How do we begin to carry out such a vast task-the examination of three millennia of diverse uses and influences of the biblical texts? Where can the interested scholar find information on methods and techniques applicable to the many and varied ways in which these have happened? Through a series of examples of reception history practitioners at work and of their reflections this volume sets the agenda for biblical reception, as it begins to chart the near-infinite series of complex interpretive 'events' that have been generated by the journey of the biblical texts down through the centuries. The chapters consider aspects as diverse as political and economic factors, cultural location, the discipline of Biblical Studies, and the impact of scholarly preconceptions, upon reception history. Topics covered include biblical figures and concepts, contemporary music, paintings, children's Bibles, and interpreters as diverse as Calvin, Lenin, and Nick Cave.

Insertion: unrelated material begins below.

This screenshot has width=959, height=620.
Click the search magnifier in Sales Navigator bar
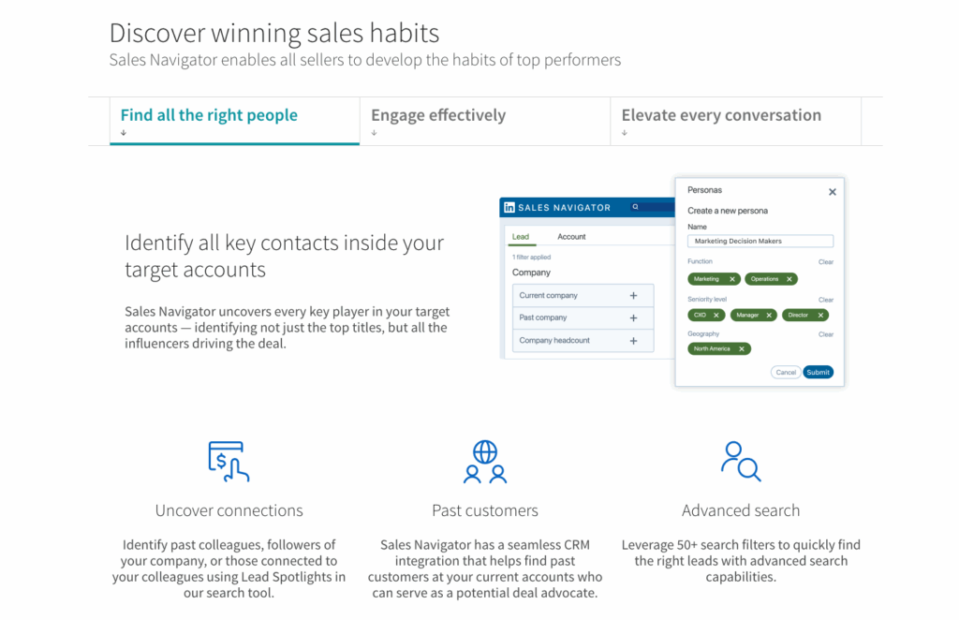[x=635, y=207]
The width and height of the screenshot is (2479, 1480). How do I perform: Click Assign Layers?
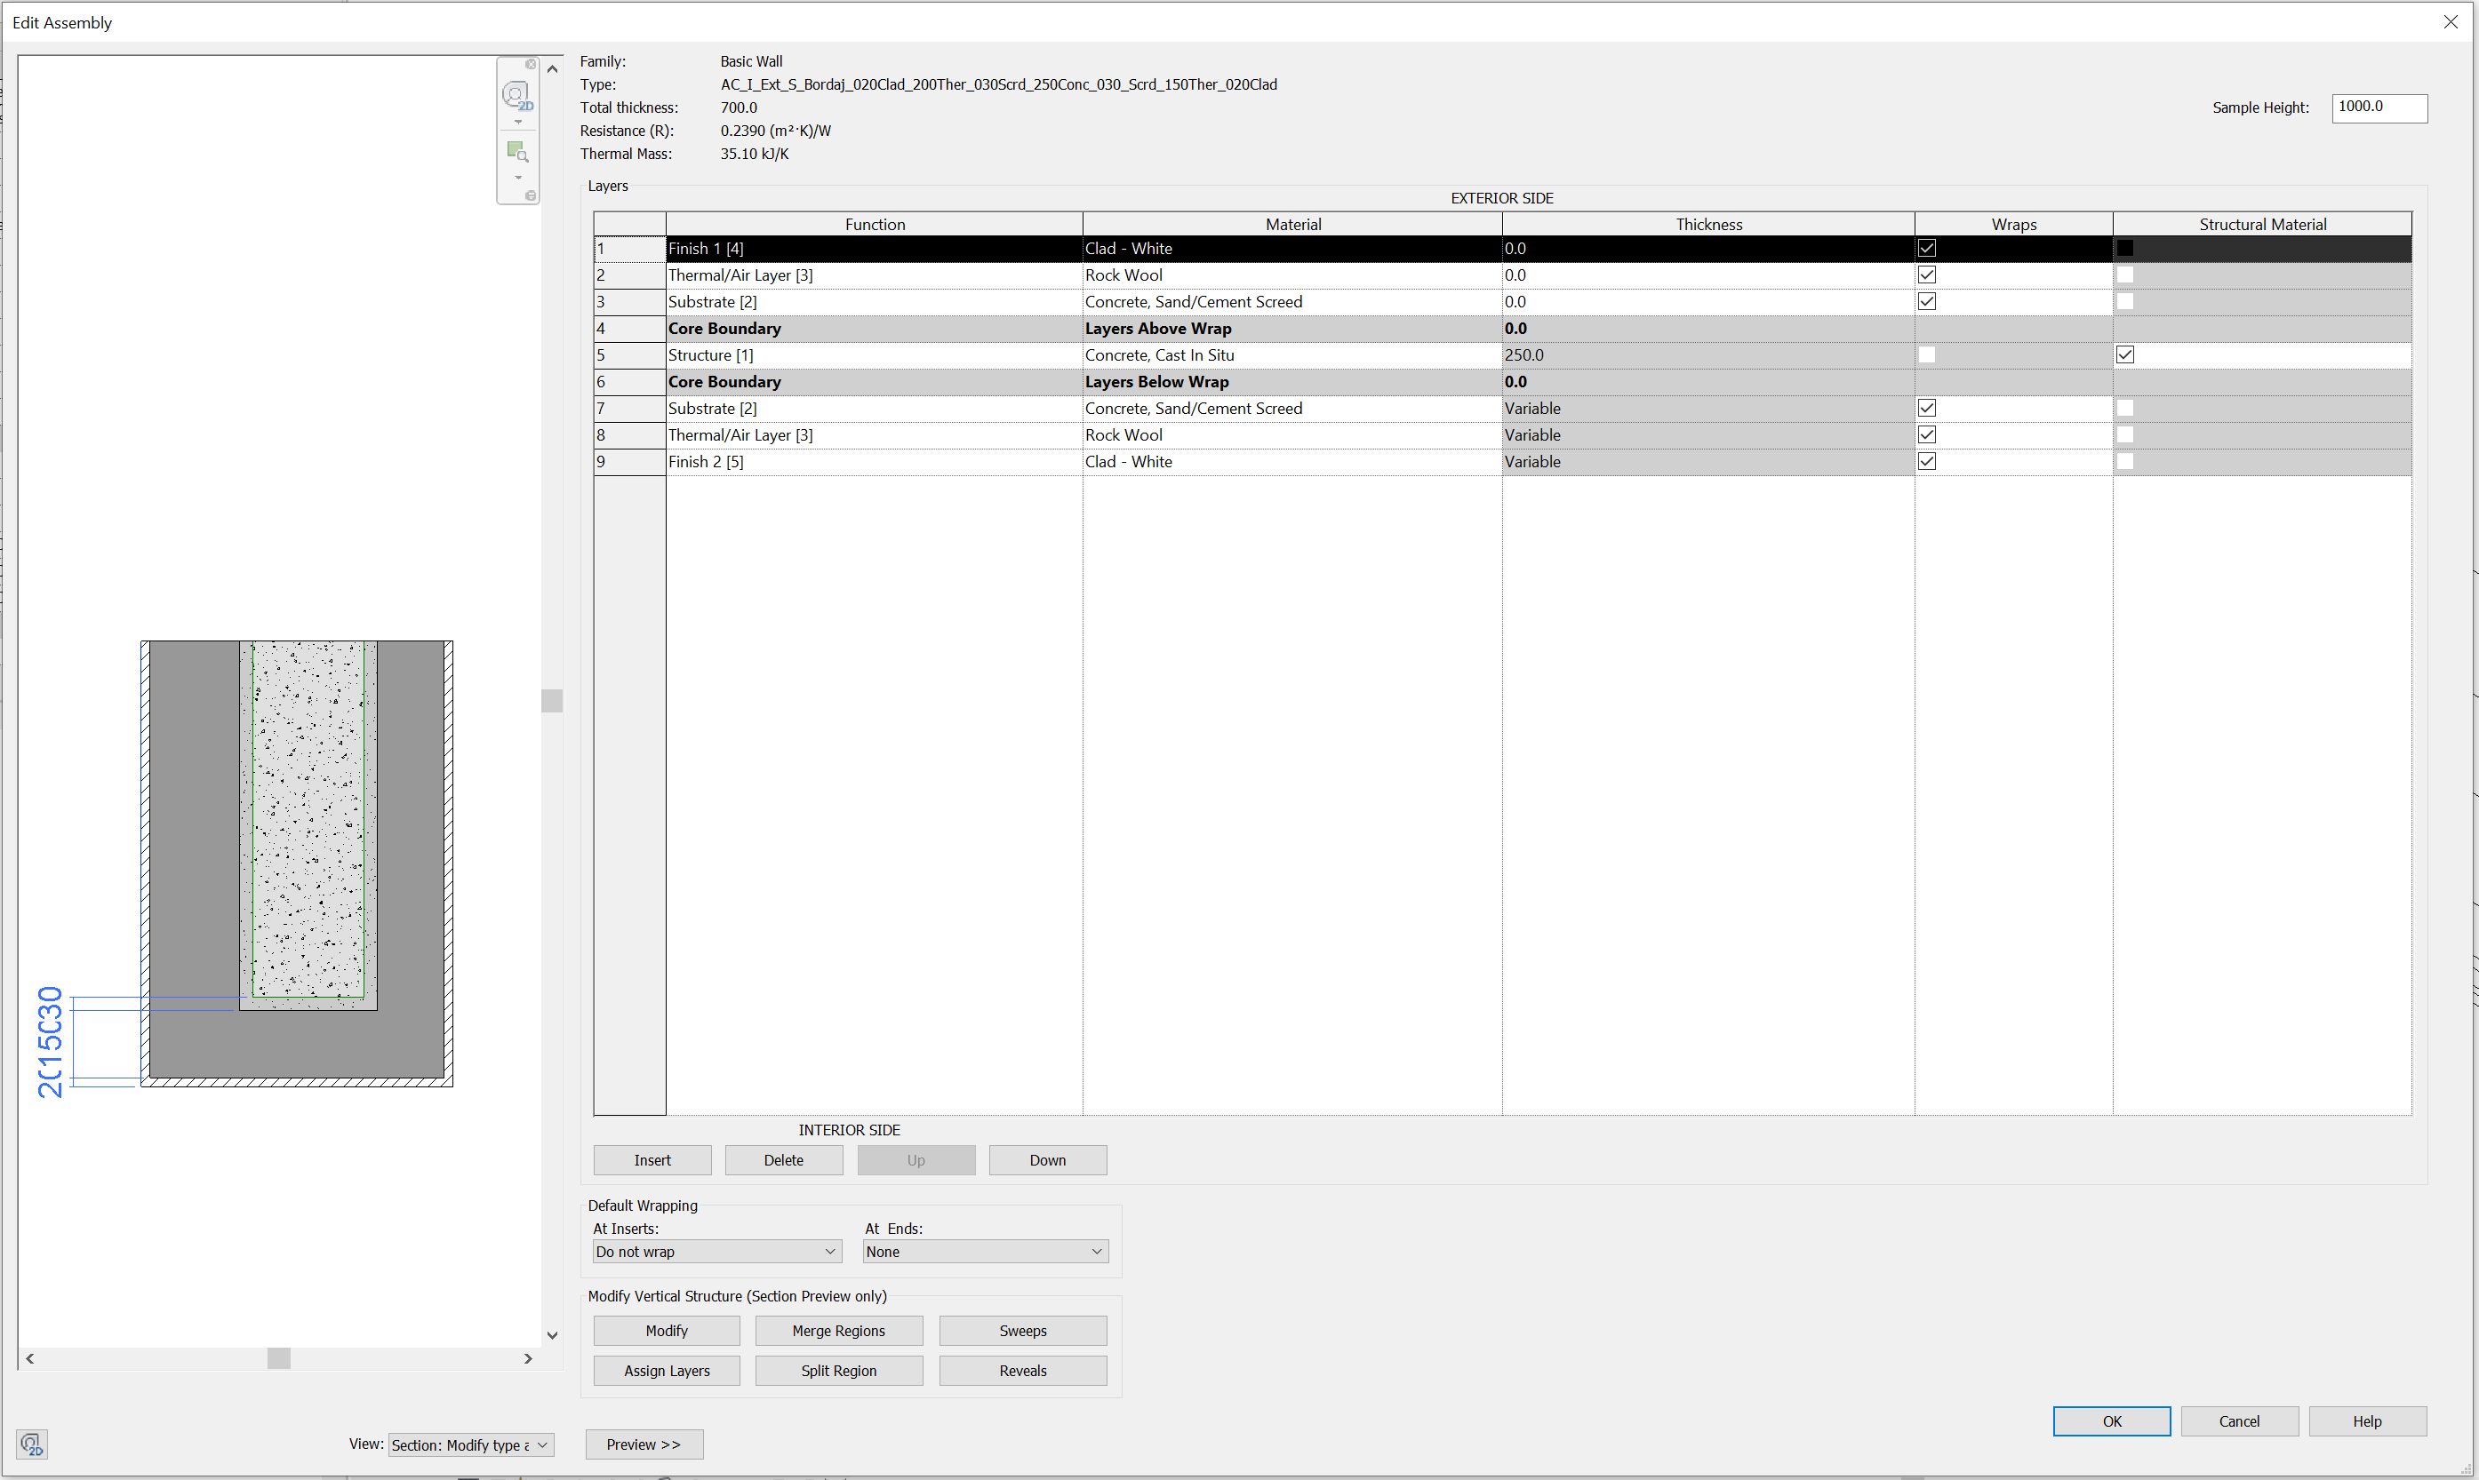click(665, 1369)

History, Society and the Individual

2021-11-15
History, Society and the Individual
Title History, Society and the Individual PDF eBook
Author John Morgan-Guy
Publisher University of Wales Press
Pages 121
Release 2021-11-15
Genre History
ISBN 1786838109

This volume consists of five papers selected from a corpus of material researched over the past quarter of a century. None has previously been published, and they represent the author's interest in church history, medical history and the visual arts. Three of the five papers are based on lectures given at conferences or public occasions; the other two derive from research conducted at the Oxford Centre for Methodism and Church History in 2010 and 2020.


A History of Christianity in Wales

2022-02-15
A History of Christianity in Wales
Title A History of Christianity in Wales PDF eBook
Author David Ceri Jones
Publisher University of Wales Press
Pages 384
Release 2022-02-15
Genre
ISBN 9781786838216

A one-volume history of Christianity in Wales, from its Roman origins to the present.